Connecticut Attorney General Richard Blumenthal (D), who is running for Chris Dodd’s vacated U.S. Senate Seat, has joined a "multi-state coalition" seeking to restrict violent videogames. Blumenthal, in his capacity of Attorney General of the state, brings Connecticut into the fray alongside nine other states, siding with California in its upcoming Supreme Court battle.
In an amicus brief filed in the U.S. Supreme Court, Blumenthal and nine other states are defending California’s right to enforce a law prohibiting the sales of select videogames to minors. The law was struck down by the California Appeals Court, but the Supreme Court announced earlier this year that it would review the case.
In a press release issued by the Attorney General’s office, Blumenthal’s brief states that California’s law does not seek to "broadly prohibit" minors from buying "violent games," but rather a subset of titles that "encourages players to commit graphic acts of homicide, rape, and sadism."

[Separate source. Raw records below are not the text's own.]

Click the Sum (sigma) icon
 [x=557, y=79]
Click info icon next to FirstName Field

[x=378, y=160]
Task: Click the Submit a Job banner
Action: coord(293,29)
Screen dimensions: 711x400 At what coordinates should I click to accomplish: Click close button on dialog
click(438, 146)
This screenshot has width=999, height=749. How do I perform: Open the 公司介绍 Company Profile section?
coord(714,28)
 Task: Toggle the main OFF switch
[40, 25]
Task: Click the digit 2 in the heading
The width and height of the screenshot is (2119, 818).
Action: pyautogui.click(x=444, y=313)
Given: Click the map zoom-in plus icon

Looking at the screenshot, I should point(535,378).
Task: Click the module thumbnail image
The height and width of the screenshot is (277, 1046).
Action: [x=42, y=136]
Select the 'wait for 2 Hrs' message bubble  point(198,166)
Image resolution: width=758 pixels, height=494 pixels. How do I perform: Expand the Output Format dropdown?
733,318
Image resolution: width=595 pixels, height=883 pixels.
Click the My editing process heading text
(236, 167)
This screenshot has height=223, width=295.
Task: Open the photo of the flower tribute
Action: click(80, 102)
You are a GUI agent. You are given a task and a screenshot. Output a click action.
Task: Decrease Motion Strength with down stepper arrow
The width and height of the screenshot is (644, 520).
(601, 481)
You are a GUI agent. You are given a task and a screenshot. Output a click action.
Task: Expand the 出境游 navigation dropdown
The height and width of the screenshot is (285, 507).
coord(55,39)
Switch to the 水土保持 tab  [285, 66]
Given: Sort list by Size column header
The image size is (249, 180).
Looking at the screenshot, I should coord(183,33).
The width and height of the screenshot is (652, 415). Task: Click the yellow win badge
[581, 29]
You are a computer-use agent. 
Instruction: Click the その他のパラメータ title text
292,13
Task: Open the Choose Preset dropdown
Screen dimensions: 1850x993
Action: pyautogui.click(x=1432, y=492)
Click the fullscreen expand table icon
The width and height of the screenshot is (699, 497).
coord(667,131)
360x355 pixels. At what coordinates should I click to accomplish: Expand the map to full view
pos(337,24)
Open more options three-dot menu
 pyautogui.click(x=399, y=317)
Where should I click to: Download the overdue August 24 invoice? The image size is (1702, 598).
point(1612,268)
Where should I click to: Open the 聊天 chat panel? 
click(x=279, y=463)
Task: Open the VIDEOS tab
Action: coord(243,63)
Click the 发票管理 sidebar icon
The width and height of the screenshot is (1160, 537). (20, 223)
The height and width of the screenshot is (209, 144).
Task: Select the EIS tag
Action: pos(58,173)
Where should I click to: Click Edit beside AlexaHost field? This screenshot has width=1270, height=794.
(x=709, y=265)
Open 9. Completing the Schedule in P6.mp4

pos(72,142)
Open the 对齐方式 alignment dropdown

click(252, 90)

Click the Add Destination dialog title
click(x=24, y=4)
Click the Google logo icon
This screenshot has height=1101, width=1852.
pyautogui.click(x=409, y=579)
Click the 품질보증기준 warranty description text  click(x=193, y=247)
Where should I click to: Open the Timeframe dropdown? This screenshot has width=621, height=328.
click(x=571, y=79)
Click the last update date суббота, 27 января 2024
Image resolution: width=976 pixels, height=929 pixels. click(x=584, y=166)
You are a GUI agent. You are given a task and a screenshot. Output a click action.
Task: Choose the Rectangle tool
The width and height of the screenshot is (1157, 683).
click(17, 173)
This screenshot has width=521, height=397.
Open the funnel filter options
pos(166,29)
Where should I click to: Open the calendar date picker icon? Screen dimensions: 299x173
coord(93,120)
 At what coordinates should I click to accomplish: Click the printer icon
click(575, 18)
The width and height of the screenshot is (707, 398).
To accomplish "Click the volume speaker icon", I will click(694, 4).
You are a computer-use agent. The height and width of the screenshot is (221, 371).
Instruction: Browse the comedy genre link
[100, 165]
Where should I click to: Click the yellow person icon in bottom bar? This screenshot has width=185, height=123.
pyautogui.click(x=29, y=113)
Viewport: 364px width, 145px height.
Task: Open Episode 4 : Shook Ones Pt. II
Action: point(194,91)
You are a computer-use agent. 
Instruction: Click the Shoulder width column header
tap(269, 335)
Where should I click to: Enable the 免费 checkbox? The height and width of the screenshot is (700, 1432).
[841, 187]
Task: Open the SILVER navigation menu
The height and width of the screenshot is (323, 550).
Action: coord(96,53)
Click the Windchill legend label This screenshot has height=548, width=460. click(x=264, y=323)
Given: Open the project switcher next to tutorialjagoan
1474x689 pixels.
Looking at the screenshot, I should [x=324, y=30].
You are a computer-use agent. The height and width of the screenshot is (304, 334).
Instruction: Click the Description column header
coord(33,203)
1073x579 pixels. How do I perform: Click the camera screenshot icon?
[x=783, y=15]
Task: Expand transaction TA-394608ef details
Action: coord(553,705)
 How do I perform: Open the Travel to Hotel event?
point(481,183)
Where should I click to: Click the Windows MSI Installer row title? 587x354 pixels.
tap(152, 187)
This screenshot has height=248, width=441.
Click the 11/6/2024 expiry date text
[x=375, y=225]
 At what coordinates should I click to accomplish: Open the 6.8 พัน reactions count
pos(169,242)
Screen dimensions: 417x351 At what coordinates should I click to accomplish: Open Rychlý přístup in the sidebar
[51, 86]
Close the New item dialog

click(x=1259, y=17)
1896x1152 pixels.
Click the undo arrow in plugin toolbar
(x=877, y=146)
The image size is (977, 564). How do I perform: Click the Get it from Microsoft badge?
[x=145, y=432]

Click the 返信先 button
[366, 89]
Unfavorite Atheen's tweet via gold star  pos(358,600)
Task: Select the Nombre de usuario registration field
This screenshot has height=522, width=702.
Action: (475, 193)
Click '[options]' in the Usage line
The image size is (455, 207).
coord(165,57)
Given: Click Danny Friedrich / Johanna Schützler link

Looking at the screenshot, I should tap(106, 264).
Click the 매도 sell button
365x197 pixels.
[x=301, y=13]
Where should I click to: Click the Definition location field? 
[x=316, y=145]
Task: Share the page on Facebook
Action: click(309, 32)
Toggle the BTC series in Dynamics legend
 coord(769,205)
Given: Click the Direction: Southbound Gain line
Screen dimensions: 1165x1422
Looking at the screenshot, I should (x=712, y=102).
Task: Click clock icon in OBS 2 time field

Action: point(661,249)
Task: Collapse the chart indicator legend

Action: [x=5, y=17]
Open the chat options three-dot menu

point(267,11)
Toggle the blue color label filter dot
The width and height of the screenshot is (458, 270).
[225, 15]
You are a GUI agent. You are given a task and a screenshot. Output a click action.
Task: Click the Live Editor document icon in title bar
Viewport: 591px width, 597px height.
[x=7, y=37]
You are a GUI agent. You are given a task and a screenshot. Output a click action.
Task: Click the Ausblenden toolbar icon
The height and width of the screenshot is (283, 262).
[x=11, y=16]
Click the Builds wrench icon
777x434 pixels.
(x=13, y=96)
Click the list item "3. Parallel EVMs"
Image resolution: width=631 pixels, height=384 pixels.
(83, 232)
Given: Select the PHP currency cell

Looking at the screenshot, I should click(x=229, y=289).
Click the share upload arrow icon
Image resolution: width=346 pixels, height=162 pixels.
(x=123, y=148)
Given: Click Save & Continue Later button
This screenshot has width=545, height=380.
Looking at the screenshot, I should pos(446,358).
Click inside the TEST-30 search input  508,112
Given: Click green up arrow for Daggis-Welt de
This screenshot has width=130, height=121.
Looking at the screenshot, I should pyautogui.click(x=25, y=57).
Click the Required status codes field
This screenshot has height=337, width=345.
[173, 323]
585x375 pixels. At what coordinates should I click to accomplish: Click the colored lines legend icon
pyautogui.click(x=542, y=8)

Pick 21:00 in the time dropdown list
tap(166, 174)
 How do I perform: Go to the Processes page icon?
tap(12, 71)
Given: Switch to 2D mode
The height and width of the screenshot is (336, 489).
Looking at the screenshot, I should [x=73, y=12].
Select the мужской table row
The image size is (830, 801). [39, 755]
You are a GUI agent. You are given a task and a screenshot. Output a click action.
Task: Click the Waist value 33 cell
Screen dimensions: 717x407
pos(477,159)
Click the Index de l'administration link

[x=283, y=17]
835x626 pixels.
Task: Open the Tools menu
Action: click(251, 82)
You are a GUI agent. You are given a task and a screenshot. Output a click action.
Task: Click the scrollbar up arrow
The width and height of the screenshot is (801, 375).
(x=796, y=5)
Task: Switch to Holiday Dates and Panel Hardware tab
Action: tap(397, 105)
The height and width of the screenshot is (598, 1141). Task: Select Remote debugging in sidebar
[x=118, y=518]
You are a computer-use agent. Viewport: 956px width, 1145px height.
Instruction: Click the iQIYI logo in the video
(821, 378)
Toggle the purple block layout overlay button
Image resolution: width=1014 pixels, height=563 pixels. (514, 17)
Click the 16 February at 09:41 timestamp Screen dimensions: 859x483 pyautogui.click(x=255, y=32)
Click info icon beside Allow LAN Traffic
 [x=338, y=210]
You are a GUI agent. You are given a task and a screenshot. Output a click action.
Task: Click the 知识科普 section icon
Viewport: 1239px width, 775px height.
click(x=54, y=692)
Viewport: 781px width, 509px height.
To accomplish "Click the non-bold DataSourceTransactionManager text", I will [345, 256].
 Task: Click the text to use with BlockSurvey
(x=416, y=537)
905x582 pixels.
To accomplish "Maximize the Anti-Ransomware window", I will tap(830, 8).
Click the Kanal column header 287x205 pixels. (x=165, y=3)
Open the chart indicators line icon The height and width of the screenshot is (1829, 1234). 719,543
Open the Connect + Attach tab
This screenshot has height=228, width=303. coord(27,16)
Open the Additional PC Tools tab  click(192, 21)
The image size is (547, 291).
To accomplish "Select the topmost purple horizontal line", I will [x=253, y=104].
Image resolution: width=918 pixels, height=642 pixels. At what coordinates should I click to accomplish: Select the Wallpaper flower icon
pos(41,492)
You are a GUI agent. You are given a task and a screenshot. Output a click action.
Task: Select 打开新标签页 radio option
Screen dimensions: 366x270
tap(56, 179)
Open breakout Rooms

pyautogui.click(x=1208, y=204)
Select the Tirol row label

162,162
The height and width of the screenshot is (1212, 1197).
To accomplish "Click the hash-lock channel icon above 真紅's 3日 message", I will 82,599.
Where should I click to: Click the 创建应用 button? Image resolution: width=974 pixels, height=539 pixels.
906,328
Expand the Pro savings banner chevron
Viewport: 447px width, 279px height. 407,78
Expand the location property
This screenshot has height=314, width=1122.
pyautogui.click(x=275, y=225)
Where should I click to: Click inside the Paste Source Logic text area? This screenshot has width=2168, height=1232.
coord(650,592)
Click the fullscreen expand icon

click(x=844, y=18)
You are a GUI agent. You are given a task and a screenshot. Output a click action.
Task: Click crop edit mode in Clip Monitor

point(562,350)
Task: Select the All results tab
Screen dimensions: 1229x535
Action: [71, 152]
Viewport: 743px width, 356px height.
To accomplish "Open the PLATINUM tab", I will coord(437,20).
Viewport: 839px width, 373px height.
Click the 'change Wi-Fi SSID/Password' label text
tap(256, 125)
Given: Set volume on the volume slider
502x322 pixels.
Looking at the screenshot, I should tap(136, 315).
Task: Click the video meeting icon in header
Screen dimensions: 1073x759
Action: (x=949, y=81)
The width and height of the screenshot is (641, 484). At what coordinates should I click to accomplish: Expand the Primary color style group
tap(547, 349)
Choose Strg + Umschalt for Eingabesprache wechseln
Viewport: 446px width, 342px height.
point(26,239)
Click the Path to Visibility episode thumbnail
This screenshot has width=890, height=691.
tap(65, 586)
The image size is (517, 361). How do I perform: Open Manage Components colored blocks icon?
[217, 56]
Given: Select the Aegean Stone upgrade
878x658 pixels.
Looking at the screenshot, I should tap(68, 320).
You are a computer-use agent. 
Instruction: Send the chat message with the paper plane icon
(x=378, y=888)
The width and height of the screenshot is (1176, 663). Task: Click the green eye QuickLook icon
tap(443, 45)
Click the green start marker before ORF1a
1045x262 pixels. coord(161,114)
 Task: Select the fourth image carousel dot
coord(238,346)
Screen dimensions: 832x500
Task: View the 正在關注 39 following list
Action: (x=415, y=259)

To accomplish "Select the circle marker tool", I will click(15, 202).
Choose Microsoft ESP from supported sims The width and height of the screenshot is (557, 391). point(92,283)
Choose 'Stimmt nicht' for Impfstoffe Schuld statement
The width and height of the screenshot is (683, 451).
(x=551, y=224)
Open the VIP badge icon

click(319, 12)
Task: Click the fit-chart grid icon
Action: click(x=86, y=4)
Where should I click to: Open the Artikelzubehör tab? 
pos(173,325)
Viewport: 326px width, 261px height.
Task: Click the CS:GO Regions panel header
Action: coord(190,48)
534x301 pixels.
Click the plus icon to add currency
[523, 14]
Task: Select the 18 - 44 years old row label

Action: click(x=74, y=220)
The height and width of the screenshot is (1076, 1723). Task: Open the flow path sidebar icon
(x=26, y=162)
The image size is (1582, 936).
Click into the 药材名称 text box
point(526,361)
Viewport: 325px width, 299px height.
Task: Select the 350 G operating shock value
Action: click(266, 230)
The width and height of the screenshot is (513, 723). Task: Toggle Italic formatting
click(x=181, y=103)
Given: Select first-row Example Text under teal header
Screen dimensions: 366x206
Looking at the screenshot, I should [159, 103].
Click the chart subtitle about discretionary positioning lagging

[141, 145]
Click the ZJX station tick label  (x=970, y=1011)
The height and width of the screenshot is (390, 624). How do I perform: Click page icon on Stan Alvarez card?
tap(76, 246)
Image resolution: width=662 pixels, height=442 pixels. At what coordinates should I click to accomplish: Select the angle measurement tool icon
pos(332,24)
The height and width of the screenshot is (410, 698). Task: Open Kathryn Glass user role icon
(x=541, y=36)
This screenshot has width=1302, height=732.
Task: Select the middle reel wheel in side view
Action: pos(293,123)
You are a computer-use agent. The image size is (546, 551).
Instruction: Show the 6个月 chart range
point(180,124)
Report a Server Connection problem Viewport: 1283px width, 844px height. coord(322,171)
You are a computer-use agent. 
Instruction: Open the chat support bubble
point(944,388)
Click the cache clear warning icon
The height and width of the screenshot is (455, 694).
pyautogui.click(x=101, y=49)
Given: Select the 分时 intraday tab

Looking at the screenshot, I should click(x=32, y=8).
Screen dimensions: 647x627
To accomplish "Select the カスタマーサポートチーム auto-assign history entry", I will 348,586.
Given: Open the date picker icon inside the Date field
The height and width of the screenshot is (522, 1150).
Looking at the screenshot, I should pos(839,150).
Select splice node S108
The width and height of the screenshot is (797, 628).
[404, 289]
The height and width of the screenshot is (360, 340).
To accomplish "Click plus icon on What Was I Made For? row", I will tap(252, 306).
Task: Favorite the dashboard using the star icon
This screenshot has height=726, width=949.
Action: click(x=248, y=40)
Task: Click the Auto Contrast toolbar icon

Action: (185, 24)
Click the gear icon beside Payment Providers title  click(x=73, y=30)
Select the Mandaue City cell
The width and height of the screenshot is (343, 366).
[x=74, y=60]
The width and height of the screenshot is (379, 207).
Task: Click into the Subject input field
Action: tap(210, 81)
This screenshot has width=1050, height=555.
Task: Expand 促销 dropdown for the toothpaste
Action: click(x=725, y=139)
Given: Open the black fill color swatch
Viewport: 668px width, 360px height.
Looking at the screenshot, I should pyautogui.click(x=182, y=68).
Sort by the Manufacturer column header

"Parents deserve tools to protect children from games that showcase digital decapitation and rape,” Blumenthal said. “Certain games dangerously desensitize children with simulated homicide and hate crimes, turning graphic executions into entertainment. In the face of continued industry inaction — enabling unattended children to buy such games — states must preserve their critical right to protect children."
Oddly enough Blumenthal said "voluntary restrictions" by the video game industry like those adapted by the movie industry for R rated movies (that require a parent or guardian to be present) would be "ideal." The Entertainment Software Association ratings system, the ESRB, a voluntary, self-imposed rating system, does a good job of doing just that, even according to the Federal Trade Comission, who have said in the past that the system works better than both the Movie industry’s and Music industry’s system for keeping adult materials out of the hands of minors.
Connecticut does not have a law prohibiting the sale of videogames, but Blumenthal joined the brief on behalf of Connecticut because he believes that "it is critical to preserve the state’s right to impose such limits."